◆ Exercise goal
Please copy the rows below without any change, from the row containing "Where should I click to: Open the 2020" through the row containing "(x=1189, y=481)", including both of those rows.

◆ Exercise inputs
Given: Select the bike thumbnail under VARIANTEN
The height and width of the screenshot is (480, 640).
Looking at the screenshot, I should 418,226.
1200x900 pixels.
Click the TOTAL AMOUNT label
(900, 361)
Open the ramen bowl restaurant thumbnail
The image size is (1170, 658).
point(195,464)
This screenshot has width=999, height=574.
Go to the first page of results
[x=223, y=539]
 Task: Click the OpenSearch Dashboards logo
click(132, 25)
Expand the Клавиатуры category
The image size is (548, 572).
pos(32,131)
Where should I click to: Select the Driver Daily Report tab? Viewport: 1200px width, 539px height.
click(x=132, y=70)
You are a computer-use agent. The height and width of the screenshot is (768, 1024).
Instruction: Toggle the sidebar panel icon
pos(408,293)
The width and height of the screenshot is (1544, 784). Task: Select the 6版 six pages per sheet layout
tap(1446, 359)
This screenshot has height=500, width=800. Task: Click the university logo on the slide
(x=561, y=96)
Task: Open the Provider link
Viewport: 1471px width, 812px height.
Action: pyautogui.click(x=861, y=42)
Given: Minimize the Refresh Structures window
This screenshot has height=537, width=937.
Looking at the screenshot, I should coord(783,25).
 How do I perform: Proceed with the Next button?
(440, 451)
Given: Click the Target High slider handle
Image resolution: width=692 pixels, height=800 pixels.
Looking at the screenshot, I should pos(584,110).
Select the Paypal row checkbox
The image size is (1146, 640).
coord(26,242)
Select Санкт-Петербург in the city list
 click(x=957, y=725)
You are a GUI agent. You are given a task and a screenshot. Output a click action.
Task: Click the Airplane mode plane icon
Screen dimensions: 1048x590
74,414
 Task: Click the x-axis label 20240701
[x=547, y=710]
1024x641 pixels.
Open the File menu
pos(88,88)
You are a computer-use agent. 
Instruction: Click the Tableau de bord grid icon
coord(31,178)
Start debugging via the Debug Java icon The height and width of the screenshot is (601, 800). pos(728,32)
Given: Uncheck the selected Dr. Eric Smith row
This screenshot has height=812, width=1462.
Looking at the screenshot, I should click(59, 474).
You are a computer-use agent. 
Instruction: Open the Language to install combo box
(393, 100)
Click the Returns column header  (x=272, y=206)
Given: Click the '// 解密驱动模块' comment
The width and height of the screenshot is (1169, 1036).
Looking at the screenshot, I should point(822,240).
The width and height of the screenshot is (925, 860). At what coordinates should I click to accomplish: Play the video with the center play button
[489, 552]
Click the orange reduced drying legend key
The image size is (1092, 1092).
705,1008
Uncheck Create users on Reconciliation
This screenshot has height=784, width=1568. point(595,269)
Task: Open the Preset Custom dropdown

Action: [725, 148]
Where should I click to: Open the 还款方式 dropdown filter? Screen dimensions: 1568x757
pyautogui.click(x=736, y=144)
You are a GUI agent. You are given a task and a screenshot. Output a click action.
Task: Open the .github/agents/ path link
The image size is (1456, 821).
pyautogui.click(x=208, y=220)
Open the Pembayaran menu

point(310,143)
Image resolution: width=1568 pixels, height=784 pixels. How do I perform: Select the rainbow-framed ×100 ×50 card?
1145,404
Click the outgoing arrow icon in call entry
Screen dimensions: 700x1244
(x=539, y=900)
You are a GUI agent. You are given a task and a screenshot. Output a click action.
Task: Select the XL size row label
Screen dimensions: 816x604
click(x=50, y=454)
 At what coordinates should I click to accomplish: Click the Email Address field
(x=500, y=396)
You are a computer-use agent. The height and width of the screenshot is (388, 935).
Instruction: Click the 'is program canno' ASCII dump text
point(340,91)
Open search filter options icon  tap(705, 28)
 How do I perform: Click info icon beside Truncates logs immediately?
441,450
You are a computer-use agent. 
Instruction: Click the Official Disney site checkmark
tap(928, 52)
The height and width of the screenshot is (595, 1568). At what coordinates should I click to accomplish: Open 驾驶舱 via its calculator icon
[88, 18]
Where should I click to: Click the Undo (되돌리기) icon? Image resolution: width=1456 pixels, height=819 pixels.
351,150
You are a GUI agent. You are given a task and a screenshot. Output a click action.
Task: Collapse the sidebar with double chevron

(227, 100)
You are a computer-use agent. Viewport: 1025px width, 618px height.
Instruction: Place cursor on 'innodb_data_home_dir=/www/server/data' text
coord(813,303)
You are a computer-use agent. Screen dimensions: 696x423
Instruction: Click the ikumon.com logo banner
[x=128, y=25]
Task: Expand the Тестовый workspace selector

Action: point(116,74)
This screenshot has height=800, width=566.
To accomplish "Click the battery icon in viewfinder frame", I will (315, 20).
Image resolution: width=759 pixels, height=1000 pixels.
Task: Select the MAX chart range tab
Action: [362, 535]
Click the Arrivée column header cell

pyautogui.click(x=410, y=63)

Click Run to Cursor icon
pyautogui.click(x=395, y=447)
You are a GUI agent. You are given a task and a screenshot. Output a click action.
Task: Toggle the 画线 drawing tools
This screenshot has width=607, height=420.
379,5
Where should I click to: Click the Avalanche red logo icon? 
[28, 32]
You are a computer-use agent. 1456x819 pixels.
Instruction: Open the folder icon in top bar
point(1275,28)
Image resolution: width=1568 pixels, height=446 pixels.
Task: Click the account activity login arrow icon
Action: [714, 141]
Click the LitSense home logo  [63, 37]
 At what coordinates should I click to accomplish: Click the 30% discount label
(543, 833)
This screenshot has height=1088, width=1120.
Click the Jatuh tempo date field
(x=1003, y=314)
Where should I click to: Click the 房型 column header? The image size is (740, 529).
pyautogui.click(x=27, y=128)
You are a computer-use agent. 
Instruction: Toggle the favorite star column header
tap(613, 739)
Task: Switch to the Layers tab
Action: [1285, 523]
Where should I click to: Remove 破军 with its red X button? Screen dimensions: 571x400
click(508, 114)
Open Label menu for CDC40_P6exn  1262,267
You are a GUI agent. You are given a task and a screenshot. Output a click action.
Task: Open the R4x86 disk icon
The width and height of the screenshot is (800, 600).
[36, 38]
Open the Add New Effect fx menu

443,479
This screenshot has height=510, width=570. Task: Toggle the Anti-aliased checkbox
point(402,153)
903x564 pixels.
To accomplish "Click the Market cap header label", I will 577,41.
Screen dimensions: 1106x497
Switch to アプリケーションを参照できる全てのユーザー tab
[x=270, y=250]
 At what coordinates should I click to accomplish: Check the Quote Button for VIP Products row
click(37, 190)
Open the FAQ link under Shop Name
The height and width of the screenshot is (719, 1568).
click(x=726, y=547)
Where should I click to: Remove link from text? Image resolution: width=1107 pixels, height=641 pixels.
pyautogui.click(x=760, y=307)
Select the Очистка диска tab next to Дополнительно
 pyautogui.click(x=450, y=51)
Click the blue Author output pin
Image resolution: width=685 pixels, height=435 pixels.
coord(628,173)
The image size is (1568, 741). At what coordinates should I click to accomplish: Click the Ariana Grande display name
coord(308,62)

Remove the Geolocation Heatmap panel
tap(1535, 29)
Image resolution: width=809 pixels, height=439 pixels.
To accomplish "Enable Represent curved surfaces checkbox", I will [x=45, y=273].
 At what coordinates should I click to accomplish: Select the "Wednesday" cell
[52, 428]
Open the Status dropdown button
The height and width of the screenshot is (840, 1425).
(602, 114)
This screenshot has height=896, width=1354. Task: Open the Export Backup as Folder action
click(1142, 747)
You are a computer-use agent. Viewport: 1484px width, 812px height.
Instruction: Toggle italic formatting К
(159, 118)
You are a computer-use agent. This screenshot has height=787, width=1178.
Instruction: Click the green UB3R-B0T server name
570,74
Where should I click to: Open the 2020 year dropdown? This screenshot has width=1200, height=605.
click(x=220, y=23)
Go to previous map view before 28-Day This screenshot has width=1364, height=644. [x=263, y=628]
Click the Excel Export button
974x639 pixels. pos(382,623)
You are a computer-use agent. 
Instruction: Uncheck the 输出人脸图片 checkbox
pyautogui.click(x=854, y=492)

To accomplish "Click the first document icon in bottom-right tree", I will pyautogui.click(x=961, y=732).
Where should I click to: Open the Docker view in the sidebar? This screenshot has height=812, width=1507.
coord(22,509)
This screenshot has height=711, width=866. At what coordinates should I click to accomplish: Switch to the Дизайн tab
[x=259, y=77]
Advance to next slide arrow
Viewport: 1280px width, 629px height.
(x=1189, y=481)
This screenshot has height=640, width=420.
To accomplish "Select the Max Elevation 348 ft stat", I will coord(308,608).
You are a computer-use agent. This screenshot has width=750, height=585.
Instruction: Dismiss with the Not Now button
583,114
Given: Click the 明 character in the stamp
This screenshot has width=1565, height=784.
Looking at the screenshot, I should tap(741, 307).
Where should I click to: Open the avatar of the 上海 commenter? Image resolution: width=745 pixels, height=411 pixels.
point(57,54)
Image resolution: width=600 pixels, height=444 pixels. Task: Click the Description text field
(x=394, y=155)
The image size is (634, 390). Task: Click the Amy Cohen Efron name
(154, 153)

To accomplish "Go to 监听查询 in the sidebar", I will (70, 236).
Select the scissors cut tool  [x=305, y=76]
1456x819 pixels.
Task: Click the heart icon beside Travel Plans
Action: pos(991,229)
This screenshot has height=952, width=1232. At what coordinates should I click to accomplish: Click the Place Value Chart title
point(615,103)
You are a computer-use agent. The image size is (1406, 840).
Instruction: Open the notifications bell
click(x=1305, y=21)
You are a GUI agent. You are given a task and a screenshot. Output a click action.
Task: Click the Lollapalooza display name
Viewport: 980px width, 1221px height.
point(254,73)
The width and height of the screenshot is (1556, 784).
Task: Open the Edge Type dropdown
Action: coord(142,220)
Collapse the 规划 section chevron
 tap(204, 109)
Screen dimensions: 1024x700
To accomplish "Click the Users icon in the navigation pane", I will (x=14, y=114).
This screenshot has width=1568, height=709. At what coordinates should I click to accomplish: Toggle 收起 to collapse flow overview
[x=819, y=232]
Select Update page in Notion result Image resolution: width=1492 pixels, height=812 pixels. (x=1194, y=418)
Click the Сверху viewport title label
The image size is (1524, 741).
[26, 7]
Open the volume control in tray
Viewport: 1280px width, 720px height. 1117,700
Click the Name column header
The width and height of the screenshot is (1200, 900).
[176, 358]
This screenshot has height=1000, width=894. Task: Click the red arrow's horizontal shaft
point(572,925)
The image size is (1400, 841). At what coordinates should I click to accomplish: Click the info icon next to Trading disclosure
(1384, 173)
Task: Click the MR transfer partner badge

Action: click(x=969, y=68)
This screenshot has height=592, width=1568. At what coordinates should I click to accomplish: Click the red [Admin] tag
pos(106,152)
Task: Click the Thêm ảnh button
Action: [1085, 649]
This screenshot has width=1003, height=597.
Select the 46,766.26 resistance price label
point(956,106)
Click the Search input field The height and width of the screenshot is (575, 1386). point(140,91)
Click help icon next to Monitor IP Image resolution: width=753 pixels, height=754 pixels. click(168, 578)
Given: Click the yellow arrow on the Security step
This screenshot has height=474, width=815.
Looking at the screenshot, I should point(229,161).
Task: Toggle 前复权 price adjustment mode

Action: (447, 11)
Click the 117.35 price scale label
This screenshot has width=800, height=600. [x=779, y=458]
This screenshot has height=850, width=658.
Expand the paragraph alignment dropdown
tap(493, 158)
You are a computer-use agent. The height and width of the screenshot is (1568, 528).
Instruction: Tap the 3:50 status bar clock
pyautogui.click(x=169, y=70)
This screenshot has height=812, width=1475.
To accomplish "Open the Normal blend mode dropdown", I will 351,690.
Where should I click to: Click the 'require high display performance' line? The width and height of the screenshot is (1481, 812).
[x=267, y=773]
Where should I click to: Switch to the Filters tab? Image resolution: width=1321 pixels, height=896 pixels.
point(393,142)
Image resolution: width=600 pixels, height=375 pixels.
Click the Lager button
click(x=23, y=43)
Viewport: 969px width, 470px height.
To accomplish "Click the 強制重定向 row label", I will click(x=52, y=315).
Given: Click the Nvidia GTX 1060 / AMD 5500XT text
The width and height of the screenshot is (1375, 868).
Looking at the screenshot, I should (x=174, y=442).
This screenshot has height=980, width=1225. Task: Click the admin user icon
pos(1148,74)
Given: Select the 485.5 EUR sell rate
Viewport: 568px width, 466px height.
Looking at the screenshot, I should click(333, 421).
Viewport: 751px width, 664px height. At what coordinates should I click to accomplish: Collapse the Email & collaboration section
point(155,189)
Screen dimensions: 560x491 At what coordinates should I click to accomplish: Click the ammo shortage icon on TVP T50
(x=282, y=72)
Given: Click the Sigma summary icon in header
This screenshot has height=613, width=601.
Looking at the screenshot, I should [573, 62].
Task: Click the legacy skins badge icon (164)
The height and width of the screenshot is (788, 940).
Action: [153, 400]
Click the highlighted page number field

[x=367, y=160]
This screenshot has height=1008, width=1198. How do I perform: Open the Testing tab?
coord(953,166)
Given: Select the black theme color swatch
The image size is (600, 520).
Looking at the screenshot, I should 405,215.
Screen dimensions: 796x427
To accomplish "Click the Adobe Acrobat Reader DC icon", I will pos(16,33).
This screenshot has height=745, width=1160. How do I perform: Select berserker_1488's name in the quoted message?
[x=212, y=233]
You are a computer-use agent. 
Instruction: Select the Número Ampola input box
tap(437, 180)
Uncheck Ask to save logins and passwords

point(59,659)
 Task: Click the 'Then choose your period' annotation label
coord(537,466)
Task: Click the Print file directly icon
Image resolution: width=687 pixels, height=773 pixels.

◆ Solution to the problem
Where should I click to: Open the 2020 year dropdown? This screenshot has width=1200, height=605.
click(x=220, y=23)
Go to previous map view before 28-Day This screenshot has width=1364, height=644. [x=263, y=628]
Click the Excel Export button
974x639 pixels. pos(382,623)
You are a computer-use agent. 
Instruction: Uncheck the 输出人脸图片 checkbox
pyautogui.click(x=854, y=492)

To accomplish "Click the first document icon in bottom-right tree", I will pyautogui.click(x=961, y=732).
Where should I click to: Open the Docker view in the sidebar? This screenshot has height=812, width=1507.
coord(22,509)
This screenshot has height=711, width=866. At what coordinates should I click to accomplish: Switch to the Дизайн tab
[x=259, y=77]
Advance to next slide arrow
Viewport: 1280px width, 629px height.
(x=1189, y=481)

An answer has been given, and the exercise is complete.